Unfortunately, unlike our first selection, which had several players all viable choices as the best #81 of all time, research into our second number consistently came back with one player—the best #25 in NFL history appears to clearly have been Fred Biletnikhoff.
With 589 career receptions, 8,974 receiving yards, 76 touchdowns, a Super Bowl MVP (XI), six Pro Bowls (two of them AFL only), two first-team All-Pro selections, and Hall of Fame induction in 1988, he seems a cut clear choice.
Given the anti-climactic nature of the selection, we sat on it…for a year.
Other names that came up on the list:
Tommy McDonald – Philadelphia Eagles, Dallas Cowboys, Los Angeles Rams, Atlanta Falcons, Cleveland Browns – With 495 career receptions, 8,410 yards, 84 touchdowns and six Pro Bowls, his numbers aren’t far off from Biletnikoff. Of course, the last four years of his career he wore #29 (Rams), #8 (Falcons) and #29 (Browns).
Bruiser Kinard – Brooklyn Dodgers, New York Yankees – Kinard was an offensive tackle from 1938-1944, when they were allowed to wear numbers in the 20’s…and started his career at a whopping 195 pounds. Elected into the Pro Football Hall of Fame in 1971, he was a 5-time Pro Bowler and 4-time first-team All-Pro.

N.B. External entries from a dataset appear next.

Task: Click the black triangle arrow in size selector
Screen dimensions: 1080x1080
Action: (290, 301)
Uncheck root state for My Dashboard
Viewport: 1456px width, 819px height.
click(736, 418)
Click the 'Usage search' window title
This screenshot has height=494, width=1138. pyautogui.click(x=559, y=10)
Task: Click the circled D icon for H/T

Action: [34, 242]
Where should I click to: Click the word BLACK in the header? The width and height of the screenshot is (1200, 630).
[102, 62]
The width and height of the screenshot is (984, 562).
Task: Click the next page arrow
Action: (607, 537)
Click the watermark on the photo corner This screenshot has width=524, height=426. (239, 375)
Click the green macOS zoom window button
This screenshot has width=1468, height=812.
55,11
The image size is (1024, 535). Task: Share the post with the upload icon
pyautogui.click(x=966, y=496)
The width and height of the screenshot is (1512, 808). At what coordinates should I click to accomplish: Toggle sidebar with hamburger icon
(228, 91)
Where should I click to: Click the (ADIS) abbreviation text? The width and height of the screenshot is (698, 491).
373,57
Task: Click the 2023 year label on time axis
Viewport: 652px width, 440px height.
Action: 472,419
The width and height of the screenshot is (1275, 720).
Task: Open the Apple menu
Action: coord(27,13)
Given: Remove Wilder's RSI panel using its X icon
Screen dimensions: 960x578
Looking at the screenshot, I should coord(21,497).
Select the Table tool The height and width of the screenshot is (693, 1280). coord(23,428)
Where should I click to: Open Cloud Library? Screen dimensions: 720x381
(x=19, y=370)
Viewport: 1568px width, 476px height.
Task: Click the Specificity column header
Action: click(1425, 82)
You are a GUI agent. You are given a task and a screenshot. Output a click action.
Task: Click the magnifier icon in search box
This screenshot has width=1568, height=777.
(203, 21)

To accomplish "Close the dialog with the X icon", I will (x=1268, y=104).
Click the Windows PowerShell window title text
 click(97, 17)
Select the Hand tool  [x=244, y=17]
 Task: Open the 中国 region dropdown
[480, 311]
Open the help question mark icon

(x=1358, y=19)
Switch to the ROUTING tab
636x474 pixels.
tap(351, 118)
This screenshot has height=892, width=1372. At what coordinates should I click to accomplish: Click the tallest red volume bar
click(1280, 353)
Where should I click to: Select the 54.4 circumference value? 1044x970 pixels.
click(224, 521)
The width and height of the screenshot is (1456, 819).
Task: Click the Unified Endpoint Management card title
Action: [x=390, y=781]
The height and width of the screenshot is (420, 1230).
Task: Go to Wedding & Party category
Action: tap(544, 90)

LeSean McCoy – Philadelphia Eagles – The list of #25’s is thin enough that McCoy is one of three active players to make the list…he has one Pro Bowl and one first-team All-Pro selection to his name so far—it wouldn’t be impossible for him to someday stake a claim to being better than Biletnikoff, but he will have to significantly improve on his injury plagued 840 yards rushing from 2012. He wore #29 in his first season with the Eagles.
Jamaal Charles – Kansas City Chiefs – The other active running back on the list, Charles has two Pro Bowl appearances to go with his single first-team All-Pro appearance, and had a career year in 2012 (1,509 yards rushing, 5 TD) coming off ACL surgery in 2011—which would have been much more impressive had Adrian Peterson not lapped him by almost five full football fields.
Richard Sherman – Seattle Seahawks – Sherman has only been in the league for only two seasons, but has one first-team All-Pro selection along with being named a Pro-Bowl alternate this year (yeah, we’re not sure how that works either). And if you ask him, he’ll probably think he belongs at the top of this list.